**WHAT YOU NEED TO DO**
(a) Answer these questions about the Bitcoin block explainer:
(i) About how often do miners bundle pending transactions into a block?
(ii) How many characters long is the block hash?
(iii) What is the first transaction in a block always?
(b) Resume the Bitcoin block explainer after its last sentence, keeping the same plain style.

## Start PASSAGE SHOWN

A block is a "page" in Bitcoin's ledger. Every ~10 minutes, miners bundle a batch of pending transactions, seal them with a cryptographic stamp, and chain it to the previous page.

Once a block is in the chain, changing it would require redoing all the work for every block after it — practically impossible.

Block hash

A 64-character fingerprint of the entire block. It's calculated by hashing the block header (version, prev hash, merkle root, time, bits, nonce).

Bitcoin requires this hash to start with a certain number of zeros — that's what "mining" tries to achieve. The lower the target, the harder it is.

Mined at

The timestamp the miner attached to this block when they found the valid hash. Set by the miner — not perfectly accurate, but constrained: must be later than the median of the previous 11 blocks, and not more than 2 hours in the future.

Transactions in this block

The number of money transfers bundled into this block. The first transaction is always the coinbase — that's how the miner pays themselves new coins.

## End PASSAGE SHOWN
## Start SUPPLIED INFORMATION

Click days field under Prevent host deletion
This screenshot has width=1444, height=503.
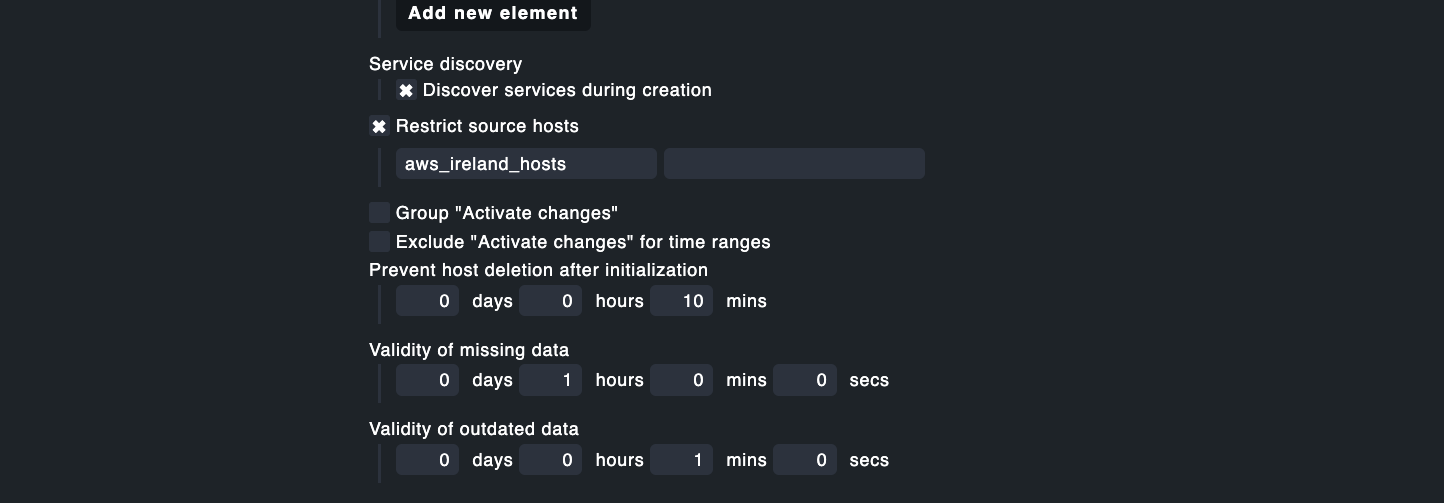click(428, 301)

## End SUPPLIED INFORMATION

**ANSWERS TO THE TASKS**
(a)
(i) About every 10 minutes.
(ii) 64 characters.
(iii) The coinbase transaction.

(b)
Blocks can hold up to ~4 MB of transaction data (since SegWit). On busy days that means thousands of transactions.

Block size & weight

Size: total bytes on disk for this block.

Weight: a SegWit-era metric. Witness data (signatures) counts less than other data. The protocol limit is 4,000,000 weight units, which roughly maps to 1–4 MB depending on transaction types.

Block reward

Two parts go to the miner who finds this block:

The subsidy halves every 210,000 blocks (~4 years). Started at 50 BTC in 2009, now 25 BTC.

Confirmations

How many blocks have been built on top of this one. The current tip has 1 confirmation, the block before it has 2, and so on.

More confirmations = harder to undo. 6 confirmations is the rule of thumb for serious payments.

The block header

Every block starts with an 80-byte header that summarizes everything: which version, where it links to (previous hash), what's inside (merkle root), when it was made (time), how hard the mining was (bits), and the lottery number that won (nonce).

This header is what gets hashed during mining.

Version

Tells the network which protocol rules this block follows. Used for soft-fork signaling — miners flip bits to vote for new features (BIP9, BIP8).

Bits

A compressed encoding of the difficulty target. The block hash must be lower than this target for the block to be valid.

Lower target = fewer valid hashes = more work for miners.

Nonce

A 32-bit number miners cycle through, looking for one that makes the block hash low enough.

If they exhaust all 4 billion nonces without success, they tweak the coinbase transaction (which changes the merkle root) and try again. Mining is mostly this loop, billions of times per second.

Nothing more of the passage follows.